What is market basket analysis?
Market basket analysis is a data mining technique used by retailers to increase sales by better understanding customer purchasing patterns. It involves analyzing large data sets, such as purchase history, to reveal product groupings, as well as products that are likely to be purchased together.
The adoption of market basket analysis was aided by the advent of electronic point-of-sale (POS) systems. Compared to handwritten records kept by store owners, the digital records generated by POS systems made it easier for applications to process and analyze large volumes of purchase data.
Implementation of market basket analysis requires a background in statistics and data science, as well as some algorithmic computer programming skills. For those without the needed technical skills, commercial, off-the-shelf tools exist.
How does market basket analysis work?
To carry out a market basket analysis, you’ll first need a data set of transactions. Each transaction represents a group of items or products that have been bought together and often referred to as an “itemset”. For example, one itemset might be: {pencil, paper, staples, rubber} in which case all of these items have been bought in a single transaction.
In a market basket analysis,, the transactions are analysed to identify rules of association. For example, one rule could be: {pencil, paper} => {rubber}. This means that if a customer has a transaction that contains a pencil and paper, then they are likely to be interested in also buying a rubber.
Before acting on a rule, a retailer needs to know whether there is sufficient evidence to suggest that it will result in a beneficial outcome. We therefore measure the strength of a rule by calculating the following three metrics (note other metrics are available, but these are the three most commonly used):
Support
The percentage of transactions that contain all of the items in an itemset (e.g., pencil, paper and rubber). The higher the support the more frequently the itemset occurs. Rules with a high support are preferred since they are likely to be applicable to a large number of future transactions.
Confidence
The probability that a transaction that contains the items on the left hand side of the rule (in our example, pencil and paper) also contains the item on the right hand side (a rubber). The higher the confidence, the greater the likelihood that the item on the right hand side will be purchased or, in other words, the greater the return rate you can expect for a given rule.
Lift
The probability of all of the items in a rule occurring together (otherwise known as the support) divided by the product of the probabilities of the items on the left and right hand side occurring as if there was no association between them. For example, if pencil, paper and rubber occurred together in 2.5% of all transactions, pencil and paper in 10% of transactions and rubber in 8% of transactions, then the lift would be: 0.025/(0.1*0.08) = 3.125. A lift of more than 1 suggests that the presence of pencil and paper increases the probability that a rubber will also occur in the transaction. Overall, lift summarises the strength of association between the products on the left and right hand side of the rule; the larger the lift the greater the link between the two products.
To perform a Market Basket Analysis and identify potential rules, a data mining algorithm called the ‘Apriori algorithm’ is commonly used, which works in two steps:
- Systematically identify itemsets that occur frequently in the data set with a support greater than a pre-specified threshold.
- Calculate the confidence of all possible rules given the frequent itemsets and keep only those with a confidence greater than a pre-specified threshold.
What are the applications of Market Basket Analysis?
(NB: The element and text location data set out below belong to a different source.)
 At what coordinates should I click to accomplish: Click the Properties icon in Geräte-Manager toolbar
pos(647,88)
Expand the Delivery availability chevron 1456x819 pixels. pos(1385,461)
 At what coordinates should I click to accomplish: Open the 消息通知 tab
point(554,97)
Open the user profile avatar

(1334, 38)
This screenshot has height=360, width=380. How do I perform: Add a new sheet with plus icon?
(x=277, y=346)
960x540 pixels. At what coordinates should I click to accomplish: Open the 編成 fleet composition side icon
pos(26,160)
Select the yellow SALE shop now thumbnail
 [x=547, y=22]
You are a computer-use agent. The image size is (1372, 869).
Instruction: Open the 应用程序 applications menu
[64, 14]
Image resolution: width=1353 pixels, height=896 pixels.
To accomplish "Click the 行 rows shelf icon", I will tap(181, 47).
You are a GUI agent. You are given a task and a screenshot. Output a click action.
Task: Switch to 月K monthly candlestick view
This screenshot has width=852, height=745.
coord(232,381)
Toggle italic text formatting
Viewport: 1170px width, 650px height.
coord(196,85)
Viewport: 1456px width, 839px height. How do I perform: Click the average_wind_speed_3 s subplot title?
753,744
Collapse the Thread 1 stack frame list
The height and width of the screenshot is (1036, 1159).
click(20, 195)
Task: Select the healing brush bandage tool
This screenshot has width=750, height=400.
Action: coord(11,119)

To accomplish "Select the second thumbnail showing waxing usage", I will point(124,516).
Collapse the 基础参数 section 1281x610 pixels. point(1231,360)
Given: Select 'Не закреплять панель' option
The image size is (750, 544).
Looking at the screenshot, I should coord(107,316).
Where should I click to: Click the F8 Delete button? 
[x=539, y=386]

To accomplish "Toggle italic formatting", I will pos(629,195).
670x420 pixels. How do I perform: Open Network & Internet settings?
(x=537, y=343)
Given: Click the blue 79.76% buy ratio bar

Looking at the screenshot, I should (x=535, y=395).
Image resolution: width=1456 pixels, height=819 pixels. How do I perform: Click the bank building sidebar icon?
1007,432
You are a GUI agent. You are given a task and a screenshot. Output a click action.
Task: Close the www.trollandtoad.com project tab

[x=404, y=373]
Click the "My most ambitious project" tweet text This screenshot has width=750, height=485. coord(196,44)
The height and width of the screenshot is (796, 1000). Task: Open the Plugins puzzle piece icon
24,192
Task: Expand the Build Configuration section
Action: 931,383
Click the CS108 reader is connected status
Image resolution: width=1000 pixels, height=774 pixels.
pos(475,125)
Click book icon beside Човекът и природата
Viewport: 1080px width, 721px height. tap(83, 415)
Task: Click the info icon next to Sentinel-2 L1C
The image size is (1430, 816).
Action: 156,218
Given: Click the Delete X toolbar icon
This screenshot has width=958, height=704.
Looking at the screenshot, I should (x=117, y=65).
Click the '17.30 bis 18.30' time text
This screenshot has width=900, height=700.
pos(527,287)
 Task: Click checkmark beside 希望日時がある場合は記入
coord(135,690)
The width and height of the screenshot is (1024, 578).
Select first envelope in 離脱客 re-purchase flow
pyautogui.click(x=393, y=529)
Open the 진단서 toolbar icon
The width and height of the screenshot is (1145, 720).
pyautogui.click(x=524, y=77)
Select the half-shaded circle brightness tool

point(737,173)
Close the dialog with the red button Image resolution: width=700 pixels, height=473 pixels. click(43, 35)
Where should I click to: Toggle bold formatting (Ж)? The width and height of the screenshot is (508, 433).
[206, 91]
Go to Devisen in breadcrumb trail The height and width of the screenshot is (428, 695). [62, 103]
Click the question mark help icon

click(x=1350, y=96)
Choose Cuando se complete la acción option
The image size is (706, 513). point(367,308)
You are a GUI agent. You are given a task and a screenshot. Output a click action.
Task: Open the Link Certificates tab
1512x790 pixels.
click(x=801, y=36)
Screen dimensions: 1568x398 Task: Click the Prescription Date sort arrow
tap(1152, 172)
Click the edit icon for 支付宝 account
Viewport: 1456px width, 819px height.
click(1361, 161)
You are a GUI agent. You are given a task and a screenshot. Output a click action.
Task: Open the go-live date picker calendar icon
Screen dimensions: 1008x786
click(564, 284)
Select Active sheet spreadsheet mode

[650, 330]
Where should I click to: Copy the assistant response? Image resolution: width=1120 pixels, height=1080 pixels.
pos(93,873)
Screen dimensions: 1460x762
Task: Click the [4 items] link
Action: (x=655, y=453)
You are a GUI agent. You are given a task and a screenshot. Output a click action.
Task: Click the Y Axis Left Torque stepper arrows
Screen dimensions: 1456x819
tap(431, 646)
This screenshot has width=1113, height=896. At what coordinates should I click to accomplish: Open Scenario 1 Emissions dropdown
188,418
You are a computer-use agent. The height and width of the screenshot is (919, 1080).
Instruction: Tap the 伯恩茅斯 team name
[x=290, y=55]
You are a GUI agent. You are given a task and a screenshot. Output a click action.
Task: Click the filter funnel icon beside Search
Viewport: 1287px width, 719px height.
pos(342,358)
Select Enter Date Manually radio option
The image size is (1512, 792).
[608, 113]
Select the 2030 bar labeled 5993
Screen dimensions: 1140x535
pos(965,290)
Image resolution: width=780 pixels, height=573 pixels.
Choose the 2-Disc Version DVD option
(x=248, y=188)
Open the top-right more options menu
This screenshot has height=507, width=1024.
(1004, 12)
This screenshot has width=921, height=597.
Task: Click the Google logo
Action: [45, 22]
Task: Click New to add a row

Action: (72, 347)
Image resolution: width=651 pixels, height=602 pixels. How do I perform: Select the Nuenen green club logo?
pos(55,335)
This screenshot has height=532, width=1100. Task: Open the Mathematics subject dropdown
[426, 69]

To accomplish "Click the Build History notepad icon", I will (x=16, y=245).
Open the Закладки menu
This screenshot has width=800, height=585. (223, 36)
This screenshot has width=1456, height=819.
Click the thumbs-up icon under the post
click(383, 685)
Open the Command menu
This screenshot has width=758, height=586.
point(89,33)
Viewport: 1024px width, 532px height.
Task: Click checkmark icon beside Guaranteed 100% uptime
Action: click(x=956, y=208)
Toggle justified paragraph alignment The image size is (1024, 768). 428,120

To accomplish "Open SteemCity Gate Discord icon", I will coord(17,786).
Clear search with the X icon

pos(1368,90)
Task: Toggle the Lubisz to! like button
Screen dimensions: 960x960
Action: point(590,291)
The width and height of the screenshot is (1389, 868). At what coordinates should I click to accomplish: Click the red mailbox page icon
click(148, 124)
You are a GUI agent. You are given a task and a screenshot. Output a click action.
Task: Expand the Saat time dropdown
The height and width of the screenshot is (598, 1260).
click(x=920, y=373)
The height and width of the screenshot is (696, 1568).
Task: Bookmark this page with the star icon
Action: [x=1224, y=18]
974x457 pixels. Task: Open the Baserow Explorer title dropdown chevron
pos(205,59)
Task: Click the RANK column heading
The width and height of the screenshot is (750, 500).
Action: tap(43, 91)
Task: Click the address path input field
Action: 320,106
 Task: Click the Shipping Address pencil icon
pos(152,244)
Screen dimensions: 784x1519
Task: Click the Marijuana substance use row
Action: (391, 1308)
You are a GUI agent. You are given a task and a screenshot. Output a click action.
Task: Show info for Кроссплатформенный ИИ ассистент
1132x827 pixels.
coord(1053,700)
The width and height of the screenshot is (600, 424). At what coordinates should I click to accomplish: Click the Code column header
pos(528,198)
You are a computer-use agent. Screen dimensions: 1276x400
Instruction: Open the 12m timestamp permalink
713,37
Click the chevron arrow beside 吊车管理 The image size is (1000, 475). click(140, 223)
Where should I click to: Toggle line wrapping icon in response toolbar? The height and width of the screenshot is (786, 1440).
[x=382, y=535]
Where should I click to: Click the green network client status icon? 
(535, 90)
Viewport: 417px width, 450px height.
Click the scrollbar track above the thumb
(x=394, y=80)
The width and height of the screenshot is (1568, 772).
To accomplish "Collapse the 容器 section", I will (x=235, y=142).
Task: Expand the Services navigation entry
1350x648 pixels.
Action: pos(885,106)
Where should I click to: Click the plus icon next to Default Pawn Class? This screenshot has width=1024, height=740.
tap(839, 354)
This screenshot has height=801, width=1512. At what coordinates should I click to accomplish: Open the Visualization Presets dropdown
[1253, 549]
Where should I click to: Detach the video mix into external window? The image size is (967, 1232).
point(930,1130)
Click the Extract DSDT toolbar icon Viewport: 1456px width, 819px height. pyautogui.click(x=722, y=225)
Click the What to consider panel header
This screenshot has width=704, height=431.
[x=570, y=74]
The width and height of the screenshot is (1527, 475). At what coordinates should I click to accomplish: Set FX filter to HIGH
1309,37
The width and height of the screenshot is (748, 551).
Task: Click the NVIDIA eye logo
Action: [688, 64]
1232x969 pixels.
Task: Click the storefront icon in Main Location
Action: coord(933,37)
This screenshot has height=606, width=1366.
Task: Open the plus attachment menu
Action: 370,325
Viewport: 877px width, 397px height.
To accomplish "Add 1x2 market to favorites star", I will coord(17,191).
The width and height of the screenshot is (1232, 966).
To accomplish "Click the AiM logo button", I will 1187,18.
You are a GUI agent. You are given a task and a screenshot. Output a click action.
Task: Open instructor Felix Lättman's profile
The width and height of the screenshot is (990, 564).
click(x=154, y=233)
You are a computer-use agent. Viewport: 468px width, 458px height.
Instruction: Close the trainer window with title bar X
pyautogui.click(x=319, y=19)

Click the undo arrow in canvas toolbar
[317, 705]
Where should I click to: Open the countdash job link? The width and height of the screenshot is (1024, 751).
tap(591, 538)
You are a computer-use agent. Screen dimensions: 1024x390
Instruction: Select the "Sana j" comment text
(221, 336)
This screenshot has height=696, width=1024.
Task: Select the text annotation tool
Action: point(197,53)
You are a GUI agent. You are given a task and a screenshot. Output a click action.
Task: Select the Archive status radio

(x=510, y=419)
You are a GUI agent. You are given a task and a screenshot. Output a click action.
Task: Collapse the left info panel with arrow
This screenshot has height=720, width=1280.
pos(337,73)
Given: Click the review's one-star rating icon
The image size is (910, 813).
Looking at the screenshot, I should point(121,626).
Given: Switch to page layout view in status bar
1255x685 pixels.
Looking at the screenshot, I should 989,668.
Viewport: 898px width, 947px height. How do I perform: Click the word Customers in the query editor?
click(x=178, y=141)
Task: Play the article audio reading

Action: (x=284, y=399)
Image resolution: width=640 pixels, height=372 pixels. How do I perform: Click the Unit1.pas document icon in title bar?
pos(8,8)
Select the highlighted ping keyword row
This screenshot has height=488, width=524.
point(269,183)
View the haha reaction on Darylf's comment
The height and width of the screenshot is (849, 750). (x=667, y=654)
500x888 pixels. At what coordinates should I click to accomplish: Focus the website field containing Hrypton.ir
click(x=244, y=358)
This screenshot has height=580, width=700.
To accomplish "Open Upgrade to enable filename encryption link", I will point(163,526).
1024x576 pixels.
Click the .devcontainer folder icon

When one hears Market Basket Analysis, one thinks of shopping carts and supermarket shoppers. It is important to realize that there are many other areas in which Market Basket Analysis can be applied. An example of Market Basket Analysis for a majority of Internet users is a list of potentially interesting products for Amazon. Amazon informs the customer that people who bought the item being purchased by them, also reviewed or bought another list of items. A list of applications of Market Basket Analysis in various industries is listed below:
Retail
In Retail, Market Basket Analysis can help determine what items are purchased together, purchased sequentially, and purchased by season. This can assist retailers to determine product placement and promotion optimization (for instance, combining product incentives). Does it make sense to sell soda and chips or soda and crackers?
Telecommunications
In Telecommunications, where high churn rates continue to be a growing concern, Market Basket Analysis can be used to determine what services are being utilized and what packages customers are purchasing. They can use that knowledge to direct marketing efforts at customers who are more likely to follow the same path.
For instance, Telecommunications these days is also offering TV and Internet. Creating bundles for purchases can be determined from an analysis of what customers purchase, thereby giving the company an idea of how to price the bundles. This analysis might also lead to determining the capacity requirements.
Banks
In Financial (banking for instance), Market Basket Analysis can be used to analyze credit card purchases of customers to build profiles for fraud detection purposes and cross-selling opportunities.
Insurance
In Insurance, Market Basket Analysis can be used to build profiles to detect medical insurance claim fraud. By building profiles of claims, you are able to then use the profiles to determine if more than 1 claim belongs to a particular claimee within a specified period of time.
Medical
In Healthcare or Medical, Market Basket Analysis can be used for comorbid conditions and symptom analysis, with which a profile of illness can be better identified. It can also be used to reveal biologically relevant associations between different genes or between environmental effects and gene expression.